DATASET CONTENT:
# # # # #
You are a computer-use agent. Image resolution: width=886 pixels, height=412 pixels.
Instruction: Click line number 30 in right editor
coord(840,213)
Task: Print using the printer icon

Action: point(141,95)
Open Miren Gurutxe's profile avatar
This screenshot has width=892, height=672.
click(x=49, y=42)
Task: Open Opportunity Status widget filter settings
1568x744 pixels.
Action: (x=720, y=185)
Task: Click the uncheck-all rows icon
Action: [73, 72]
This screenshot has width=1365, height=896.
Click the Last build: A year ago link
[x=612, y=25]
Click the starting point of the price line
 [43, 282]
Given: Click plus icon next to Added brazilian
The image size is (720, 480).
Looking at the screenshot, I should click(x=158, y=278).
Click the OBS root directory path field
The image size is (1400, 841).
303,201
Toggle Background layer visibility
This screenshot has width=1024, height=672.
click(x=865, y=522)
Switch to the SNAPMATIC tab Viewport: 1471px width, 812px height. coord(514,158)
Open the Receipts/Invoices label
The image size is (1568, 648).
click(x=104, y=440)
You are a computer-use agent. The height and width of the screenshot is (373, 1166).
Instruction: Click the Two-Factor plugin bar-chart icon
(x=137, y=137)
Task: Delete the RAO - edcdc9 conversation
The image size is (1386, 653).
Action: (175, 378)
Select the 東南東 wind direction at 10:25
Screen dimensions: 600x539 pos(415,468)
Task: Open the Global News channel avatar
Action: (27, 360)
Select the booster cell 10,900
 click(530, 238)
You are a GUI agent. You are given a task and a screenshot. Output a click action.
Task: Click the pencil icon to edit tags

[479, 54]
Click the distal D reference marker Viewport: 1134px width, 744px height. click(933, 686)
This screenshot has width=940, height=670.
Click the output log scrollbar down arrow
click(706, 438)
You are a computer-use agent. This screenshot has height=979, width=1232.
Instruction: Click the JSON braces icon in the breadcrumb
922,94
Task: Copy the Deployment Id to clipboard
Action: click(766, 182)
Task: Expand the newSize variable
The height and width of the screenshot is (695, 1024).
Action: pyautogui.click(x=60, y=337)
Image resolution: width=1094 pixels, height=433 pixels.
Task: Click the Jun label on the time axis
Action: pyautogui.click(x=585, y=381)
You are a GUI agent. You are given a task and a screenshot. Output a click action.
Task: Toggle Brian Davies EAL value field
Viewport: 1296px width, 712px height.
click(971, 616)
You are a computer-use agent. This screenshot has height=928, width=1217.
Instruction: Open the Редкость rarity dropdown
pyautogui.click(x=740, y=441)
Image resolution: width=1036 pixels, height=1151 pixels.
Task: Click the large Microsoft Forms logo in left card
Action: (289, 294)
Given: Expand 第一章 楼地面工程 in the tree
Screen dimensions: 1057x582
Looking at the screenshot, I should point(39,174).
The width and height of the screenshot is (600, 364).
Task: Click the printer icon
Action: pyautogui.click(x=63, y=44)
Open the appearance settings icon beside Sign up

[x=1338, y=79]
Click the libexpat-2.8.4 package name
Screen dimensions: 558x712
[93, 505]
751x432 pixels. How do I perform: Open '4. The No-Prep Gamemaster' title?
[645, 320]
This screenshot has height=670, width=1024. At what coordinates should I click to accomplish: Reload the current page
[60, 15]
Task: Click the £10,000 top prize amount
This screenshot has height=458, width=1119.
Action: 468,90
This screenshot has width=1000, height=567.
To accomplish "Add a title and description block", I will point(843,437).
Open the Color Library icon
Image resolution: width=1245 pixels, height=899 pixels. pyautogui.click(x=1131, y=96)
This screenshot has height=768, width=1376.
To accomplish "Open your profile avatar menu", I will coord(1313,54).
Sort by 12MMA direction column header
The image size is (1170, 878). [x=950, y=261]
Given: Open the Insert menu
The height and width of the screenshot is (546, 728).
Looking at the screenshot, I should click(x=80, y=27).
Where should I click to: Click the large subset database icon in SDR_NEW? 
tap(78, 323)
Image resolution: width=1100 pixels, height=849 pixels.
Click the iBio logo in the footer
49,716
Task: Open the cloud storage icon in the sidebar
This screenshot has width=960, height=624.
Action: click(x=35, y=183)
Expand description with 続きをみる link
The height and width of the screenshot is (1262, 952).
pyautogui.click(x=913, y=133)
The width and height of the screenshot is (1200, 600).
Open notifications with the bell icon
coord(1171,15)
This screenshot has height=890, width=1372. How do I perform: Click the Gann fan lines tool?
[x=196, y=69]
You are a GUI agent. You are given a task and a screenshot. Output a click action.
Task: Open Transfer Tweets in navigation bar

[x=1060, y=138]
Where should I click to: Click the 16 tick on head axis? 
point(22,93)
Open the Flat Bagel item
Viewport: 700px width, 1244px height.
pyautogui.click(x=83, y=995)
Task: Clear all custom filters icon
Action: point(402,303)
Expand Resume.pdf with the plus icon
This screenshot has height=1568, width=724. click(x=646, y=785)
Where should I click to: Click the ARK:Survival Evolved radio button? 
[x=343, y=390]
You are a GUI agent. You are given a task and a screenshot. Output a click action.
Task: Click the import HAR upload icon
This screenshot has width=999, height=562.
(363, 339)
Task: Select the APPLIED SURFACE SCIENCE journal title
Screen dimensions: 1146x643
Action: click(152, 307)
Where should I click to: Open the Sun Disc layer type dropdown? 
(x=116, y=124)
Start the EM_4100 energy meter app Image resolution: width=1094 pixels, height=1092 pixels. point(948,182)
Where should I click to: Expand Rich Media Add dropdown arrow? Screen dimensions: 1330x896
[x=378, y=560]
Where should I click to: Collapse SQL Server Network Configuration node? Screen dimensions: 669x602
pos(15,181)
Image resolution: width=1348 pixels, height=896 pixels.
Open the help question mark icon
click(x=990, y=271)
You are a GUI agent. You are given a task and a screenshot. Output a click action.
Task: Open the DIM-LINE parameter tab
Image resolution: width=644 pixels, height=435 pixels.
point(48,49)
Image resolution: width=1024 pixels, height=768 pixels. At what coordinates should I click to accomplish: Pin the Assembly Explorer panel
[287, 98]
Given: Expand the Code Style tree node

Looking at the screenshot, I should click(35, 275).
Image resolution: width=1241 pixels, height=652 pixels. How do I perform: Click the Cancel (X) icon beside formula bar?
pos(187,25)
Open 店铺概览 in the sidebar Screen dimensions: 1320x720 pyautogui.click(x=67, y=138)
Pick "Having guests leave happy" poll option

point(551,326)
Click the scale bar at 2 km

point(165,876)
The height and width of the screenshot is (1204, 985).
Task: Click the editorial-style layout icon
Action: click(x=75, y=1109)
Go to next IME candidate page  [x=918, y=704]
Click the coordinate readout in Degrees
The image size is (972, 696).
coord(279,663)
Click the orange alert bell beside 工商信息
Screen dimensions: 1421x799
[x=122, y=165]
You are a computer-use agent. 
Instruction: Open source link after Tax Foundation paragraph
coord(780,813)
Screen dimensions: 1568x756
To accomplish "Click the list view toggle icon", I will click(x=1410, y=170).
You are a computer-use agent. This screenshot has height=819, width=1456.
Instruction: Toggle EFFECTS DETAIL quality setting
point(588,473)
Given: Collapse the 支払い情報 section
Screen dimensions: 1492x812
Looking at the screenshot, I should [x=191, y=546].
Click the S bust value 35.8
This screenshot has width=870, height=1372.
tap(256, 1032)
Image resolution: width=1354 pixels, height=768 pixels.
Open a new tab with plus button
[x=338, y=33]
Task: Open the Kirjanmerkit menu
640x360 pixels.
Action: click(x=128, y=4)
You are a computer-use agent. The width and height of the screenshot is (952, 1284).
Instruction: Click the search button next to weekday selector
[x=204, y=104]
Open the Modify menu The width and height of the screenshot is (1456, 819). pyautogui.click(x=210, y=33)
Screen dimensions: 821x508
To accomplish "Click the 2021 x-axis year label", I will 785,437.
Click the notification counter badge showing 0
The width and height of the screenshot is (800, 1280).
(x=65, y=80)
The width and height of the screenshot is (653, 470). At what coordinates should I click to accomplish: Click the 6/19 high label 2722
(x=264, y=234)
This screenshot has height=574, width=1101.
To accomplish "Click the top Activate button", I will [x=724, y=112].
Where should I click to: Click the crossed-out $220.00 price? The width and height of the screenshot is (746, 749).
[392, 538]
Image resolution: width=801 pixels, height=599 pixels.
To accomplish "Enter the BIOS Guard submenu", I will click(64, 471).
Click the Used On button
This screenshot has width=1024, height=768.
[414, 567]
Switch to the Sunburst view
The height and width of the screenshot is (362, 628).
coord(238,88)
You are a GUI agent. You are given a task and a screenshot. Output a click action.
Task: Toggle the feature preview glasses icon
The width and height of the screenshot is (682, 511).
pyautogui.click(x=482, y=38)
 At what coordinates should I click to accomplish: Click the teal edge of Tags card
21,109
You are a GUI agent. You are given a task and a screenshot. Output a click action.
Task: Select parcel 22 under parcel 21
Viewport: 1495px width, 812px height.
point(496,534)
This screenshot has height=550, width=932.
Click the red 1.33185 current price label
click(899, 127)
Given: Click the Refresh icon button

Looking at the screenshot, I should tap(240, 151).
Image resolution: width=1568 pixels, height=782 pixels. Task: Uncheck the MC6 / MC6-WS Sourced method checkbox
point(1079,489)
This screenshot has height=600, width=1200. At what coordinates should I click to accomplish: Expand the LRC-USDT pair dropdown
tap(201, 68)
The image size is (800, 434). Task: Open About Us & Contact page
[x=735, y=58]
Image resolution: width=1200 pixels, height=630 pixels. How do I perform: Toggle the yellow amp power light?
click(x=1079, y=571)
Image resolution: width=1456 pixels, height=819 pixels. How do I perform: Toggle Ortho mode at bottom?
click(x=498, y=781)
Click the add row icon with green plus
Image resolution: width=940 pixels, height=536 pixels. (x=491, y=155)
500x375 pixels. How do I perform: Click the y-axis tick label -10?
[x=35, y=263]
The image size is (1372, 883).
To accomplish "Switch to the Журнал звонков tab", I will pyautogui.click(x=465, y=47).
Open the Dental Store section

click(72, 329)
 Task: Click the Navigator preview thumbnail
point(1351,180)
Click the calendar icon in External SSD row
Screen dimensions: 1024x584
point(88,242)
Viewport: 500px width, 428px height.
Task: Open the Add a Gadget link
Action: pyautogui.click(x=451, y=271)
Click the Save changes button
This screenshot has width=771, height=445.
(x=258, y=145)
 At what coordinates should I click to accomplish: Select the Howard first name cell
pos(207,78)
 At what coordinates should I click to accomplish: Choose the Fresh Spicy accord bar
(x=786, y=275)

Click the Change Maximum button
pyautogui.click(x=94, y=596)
# # # # #
BRIEF:
Collect each line of the listing above that contains the word "button". Case counts.

SOLUTION:
Where should I click to: Click the ARK:Survival Evolved radio button? 
Open a new tab with plus button
Instruction: Click the search button next to weekday selector
To accomplish "Click the top Activate button", I will [x=724, y=112].
Click the Used On button
Given: Click the Refresh icon button
Click the Save changes button
Click the Change Maximum button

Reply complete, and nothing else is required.